§ Problem requirements
Find the line containing "Image resolution: width=1270" in the entries below. Restate it and each line after it, word for word, up to and including the line containing "Given: Open Wizualizacja".

§ Records provided
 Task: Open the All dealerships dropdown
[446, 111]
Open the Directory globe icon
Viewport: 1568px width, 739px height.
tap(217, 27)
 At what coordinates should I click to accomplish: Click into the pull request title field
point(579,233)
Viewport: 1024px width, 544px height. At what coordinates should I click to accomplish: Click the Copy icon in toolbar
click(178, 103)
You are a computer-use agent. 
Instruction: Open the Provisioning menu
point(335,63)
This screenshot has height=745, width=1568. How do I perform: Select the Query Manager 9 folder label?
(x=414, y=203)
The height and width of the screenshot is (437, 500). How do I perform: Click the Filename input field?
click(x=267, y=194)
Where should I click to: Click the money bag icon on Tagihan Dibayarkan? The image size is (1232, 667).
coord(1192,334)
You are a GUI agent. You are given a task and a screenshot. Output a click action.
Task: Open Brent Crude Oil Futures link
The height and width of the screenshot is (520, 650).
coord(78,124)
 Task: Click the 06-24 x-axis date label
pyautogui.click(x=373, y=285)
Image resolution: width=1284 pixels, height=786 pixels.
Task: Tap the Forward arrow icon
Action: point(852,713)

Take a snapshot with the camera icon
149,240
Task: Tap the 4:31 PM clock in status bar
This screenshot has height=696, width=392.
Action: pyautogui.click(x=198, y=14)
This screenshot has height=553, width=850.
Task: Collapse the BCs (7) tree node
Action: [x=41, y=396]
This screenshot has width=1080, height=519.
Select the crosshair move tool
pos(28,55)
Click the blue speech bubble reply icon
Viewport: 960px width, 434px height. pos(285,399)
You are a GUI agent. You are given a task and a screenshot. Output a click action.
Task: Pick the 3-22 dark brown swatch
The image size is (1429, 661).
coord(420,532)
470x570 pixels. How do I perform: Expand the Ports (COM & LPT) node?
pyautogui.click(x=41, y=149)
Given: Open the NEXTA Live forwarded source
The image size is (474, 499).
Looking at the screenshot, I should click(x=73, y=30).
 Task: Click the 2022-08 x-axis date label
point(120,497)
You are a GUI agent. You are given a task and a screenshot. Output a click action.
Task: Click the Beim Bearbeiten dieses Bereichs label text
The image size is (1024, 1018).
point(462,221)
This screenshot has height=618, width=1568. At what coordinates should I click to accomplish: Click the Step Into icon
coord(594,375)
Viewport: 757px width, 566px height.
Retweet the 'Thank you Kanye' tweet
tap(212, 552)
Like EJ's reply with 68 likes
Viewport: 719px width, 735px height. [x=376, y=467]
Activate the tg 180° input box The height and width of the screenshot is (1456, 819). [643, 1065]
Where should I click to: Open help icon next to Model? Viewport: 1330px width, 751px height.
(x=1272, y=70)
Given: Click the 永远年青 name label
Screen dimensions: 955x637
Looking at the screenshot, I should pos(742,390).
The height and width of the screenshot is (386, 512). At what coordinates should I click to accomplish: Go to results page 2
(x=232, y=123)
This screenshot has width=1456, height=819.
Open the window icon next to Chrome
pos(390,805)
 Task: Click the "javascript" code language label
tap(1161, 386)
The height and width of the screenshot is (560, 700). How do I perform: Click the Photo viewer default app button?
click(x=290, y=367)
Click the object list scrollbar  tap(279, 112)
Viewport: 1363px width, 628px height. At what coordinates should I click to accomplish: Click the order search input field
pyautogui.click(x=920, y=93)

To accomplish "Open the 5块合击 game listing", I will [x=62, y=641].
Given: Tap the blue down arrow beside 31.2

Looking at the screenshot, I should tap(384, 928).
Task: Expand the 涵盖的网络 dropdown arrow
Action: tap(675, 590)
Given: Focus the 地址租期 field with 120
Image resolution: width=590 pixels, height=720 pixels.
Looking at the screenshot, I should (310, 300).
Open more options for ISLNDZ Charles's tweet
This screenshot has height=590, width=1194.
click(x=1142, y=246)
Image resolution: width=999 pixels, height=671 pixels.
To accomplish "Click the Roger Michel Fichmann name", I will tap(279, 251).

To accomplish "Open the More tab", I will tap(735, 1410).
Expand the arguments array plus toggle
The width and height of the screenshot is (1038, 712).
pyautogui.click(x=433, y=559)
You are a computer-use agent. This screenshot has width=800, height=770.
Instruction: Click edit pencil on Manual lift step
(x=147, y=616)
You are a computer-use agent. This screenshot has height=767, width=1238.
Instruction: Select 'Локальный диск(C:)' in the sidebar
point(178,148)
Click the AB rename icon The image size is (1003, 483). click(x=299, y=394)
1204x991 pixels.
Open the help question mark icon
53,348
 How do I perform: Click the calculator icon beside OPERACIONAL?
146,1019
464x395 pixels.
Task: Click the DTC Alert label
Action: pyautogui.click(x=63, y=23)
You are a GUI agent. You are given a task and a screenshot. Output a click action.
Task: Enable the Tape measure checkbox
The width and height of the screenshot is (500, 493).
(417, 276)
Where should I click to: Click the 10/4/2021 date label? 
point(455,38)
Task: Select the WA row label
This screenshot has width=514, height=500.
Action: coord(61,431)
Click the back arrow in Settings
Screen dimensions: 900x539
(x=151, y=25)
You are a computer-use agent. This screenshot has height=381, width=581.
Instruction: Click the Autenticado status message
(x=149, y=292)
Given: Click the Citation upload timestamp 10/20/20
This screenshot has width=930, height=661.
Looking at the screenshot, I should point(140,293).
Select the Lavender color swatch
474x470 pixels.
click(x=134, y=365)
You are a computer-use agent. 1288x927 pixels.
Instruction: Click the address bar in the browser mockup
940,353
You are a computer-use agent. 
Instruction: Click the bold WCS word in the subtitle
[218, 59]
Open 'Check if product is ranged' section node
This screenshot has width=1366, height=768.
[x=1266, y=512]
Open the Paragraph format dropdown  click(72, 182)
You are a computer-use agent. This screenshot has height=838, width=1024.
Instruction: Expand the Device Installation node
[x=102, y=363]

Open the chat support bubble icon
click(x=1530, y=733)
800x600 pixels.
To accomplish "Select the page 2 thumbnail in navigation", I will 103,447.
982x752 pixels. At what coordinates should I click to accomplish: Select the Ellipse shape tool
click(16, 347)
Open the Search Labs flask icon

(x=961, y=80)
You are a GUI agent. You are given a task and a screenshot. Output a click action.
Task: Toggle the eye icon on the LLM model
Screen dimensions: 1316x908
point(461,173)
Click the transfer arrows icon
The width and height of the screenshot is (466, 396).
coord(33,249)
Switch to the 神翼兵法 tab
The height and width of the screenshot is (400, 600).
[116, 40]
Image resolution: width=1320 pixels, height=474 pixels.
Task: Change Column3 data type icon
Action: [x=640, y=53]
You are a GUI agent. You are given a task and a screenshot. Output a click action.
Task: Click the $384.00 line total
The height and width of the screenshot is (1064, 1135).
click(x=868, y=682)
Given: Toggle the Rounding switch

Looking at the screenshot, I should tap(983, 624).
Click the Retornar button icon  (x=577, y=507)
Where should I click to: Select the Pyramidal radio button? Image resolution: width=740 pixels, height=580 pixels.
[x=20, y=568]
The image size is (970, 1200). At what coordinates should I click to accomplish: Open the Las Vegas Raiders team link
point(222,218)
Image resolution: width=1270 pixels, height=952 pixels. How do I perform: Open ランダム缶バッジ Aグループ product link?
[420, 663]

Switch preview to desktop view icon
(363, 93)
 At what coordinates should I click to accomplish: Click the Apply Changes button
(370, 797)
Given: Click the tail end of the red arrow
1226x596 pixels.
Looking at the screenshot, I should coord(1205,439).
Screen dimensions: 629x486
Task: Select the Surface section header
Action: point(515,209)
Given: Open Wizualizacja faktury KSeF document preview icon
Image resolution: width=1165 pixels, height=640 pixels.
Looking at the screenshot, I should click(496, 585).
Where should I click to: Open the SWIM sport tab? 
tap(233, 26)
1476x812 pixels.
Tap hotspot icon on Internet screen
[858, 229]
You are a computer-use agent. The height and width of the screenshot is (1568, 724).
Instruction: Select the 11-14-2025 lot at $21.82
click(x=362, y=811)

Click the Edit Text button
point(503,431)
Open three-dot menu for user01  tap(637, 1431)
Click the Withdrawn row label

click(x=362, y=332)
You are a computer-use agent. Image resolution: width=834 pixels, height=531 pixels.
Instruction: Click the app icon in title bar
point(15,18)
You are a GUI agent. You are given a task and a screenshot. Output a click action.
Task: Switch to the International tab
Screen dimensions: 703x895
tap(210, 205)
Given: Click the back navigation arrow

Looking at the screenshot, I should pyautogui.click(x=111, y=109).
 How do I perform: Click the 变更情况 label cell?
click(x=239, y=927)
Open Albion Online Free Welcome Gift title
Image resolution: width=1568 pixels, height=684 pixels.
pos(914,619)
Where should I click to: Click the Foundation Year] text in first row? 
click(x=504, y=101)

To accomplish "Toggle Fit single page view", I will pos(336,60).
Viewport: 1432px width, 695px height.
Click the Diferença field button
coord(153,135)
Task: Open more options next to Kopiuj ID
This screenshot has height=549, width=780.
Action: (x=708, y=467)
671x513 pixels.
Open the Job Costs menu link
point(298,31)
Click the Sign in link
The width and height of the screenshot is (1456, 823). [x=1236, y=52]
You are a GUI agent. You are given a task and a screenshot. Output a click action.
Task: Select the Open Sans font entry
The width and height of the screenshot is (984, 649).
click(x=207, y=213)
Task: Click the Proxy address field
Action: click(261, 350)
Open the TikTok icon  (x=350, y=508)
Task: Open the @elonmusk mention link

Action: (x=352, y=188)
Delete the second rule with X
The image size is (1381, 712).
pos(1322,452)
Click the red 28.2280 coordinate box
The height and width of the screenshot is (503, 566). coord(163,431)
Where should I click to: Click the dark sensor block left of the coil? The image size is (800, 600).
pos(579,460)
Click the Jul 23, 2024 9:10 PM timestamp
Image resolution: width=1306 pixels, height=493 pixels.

§ Written response
Image resolution: width=1270 pixels, height=952 pixels. How do I perform: Open ランダム缶バッジ Aグループ product link?
[420, 663]

Switch preview to desktop view icon
(363, 93)
 At what coordinates should I click to accomplish: Click the Apply Changes button
(370, 797)
Given: Click the tail end of the red arrow
1226x596 pixels.
Looking at the screenshot, I should coord(1205,439).
Screen dimensions: 629x486
Task: Select the Surface section header
Action: point(515,209)
Given: Open Wizualizacja faktury KSeF document preview icon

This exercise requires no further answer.